PROVIDED INFORMATION -

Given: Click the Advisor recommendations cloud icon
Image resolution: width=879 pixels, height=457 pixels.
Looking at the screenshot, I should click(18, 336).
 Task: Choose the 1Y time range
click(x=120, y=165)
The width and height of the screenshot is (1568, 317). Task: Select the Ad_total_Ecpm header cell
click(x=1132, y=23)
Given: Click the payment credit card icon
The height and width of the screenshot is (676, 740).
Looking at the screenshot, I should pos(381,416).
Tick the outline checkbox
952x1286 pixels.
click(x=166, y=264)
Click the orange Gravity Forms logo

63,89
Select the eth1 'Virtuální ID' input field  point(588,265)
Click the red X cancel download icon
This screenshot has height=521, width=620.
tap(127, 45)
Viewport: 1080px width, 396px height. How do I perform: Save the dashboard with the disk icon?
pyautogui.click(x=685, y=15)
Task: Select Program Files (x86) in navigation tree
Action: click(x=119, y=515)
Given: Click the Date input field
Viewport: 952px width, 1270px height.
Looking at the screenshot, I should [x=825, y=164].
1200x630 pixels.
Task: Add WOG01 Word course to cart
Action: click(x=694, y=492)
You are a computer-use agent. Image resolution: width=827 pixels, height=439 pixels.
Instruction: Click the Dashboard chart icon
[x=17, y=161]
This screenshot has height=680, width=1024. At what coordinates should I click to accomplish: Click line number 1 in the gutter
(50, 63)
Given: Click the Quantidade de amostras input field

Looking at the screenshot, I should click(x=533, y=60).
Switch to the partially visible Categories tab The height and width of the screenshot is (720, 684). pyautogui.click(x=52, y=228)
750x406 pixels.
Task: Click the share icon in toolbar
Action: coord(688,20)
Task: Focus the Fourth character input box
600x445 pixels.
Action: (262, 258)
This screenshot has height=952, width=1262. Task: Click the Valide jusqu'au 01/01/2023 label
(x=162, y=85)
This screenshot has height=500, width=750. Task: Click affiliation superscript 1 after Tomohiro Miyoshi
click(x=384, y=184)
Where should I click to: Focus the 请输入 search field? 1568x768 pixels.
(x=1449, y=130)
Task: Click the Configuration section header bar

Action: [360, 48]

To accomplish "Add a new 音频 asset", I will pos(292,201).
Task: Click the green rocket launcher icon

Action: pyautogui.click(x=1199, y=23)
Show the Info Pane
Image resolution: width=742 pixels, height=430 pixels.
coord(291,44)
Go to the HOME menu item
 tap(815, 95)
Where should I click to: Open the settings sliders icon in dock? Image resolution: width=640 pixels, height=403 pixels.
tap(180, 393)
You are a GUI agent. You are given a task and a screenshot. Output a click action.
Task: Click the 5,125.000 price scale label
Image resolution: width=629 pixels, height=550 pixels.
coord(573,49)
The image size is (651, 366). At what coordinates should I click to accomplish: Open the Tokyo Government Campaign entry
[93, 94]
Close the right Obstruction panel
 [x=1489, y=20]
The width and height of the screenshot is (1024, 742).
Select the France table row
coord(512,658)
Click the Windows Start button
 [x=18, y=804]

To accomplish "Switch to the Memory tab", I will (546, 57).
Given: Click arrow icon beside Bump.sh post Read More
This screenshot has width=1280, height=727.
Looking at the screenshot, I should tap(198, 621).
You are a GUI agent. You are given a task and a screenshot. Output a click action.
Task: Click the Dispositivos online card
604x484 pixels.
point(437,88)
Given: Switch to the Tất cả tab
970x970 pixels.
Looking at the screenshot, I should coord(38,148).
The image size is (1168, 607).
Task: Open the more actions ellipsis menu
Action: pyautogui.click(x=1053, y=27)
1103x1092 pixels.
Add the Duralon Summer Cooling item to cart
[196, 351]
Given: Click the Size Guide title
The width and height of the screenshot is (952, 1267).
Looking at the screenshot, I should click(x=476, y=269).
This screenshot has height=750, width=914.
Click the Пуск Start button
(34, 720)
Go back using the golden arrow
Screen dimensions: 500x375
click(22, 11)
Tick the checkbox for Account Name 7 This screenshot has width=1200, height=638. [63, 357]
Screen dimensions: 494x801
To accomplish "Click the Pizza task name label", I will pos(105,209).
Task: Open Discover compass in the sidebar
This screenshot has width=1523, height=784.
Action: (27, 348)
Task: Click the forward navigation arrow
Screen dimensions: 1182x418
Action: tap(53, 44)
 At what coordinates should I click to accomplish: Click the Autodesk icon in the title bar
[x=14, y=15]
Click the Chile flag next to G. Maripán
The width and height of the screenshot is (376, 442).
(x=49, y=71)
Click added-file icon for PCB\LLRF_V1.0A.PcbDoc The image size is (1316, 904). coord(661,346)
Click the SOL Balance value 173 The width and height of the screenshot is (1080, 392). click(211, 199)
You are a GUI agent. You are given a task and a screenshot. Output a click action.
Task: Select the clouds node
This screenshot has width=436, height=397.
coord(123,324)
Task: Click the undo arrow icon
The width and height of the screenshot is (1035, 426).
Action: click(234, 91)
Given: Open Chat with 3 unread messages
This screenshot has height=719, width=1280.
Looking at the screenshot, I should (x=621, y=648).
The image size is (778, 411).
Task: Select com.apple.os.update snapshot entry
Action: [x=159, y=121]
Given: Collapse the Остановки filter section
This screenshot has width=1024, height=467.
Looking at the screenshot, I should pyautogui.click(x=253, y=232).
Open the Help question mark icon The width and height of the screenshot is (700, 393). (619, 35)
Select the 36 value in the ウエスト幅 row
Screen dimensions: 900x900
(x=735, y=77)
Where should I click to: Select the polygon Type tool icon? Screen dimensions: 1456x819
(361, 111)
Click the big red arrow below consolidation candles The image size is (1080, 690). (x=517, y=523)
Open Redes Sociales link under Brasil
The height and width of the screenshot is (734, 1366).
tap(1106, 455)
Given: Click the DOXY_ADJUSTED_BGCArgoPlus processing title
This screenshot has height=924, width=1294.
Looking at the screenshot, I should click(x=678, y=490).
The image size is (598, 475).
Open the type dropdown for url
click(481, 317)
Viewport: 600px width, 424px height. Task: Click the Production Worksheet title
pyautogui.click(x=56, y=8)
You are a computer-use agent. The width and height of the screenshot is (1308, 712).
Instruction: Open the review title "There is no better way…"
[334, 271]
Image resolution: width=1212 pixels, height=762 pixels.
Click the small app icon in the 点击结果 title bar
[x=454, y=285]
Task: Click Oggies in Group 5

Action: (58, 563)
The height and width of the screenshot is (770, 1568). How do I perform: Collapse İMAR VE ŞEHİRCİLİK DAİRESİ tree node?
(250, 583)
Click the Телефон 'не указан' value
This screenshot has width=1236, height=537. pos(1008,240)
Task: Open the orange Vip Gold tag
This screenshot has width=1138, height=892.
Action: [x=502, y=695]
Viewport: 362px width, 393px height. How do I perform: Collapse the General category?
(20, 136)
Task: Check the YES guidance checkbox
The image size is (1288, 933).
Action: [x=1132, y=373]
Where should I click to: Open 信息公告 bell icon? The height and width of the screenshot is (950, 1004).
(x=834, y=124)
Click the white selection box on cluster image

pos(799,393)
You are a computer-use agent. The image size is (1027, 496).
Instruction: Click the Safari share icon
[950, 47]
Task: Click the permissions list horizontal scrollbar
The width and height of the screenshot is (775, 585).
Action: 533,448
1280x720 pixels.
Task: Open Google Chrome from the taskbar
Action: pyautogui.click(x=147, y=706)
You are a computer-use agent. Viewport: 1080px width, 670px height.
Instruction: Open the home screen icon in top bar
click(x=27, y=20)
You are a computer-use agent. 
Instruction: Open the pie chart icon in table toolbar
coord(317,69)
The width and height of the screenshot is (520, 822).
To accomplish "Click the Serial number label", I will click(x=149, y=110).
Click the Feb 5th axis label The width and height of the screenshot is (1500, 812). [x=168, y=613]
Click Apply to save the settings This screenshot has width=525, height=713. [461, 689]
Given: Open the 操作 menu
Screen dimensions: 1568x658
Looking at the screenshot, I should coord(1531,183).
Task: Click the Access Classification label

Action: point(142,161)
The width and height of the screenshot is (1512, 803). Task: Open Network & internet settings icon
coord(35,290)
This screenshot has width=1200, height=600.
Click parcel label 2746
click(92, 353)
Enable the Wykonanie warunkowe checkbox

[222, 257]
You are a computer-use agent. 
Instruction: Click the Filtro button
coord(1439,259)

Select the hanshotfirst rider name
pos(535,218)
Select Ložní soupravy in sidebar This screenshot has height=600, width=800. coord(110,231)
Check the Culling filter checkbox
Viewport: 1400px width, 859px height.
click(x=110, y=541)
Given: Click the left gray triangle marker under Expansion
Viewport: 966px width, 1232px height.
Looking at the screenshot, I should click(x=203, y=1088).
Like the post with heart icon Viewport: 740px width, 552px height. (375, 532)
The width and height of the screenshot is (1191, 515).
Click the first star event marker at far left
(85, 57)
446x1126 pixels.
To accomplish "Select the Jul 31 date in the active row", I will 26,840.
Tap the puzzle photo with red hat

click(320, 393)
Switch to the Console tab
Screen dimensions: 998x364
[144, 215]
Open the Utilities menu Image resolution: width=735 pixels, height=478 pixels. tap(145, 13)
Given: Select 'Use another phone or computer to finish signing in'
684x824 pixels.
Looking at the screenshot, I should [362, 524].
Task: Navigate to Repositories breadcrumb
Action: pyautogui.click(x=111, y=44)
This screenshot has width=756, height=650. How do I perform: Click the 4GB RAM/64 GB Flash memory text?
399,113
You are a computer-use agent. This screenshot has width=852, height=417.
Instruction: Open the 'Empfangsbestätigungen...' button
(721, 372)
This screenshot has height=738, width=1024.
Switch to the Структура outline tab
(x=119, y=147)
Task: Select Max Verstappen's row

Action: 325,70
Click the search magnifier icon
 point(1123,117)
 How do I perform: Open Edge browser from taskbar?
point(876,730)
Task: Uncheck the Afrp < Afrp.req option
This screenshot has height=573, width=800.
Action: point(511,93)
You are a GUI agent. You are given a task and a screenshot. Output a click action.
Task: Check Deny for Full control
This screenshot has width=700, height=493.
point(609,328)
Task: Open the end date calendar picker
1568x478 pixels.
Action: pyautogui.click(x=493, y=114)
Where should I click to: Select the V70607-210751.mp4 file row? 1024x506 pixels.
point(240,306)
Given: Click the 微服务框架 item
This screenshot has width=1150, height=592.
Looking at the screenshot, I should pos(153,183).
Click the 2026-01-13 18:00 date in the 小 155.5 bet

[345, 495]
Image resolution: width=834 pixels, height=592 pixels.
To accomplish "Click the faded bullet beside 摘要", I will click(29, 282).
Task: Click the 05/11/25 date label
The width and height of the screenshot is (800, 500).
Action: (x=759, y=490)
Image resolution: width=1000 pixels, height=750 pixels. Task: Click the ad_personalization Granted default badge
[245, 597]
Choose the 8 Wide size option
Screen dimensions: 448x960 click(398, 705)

PROBLEM DESCRIPTION - Some lines in the records may hold "card"; state how many do, and give no more than that number.

SOLUTION FOR THIS PROBLEM - 2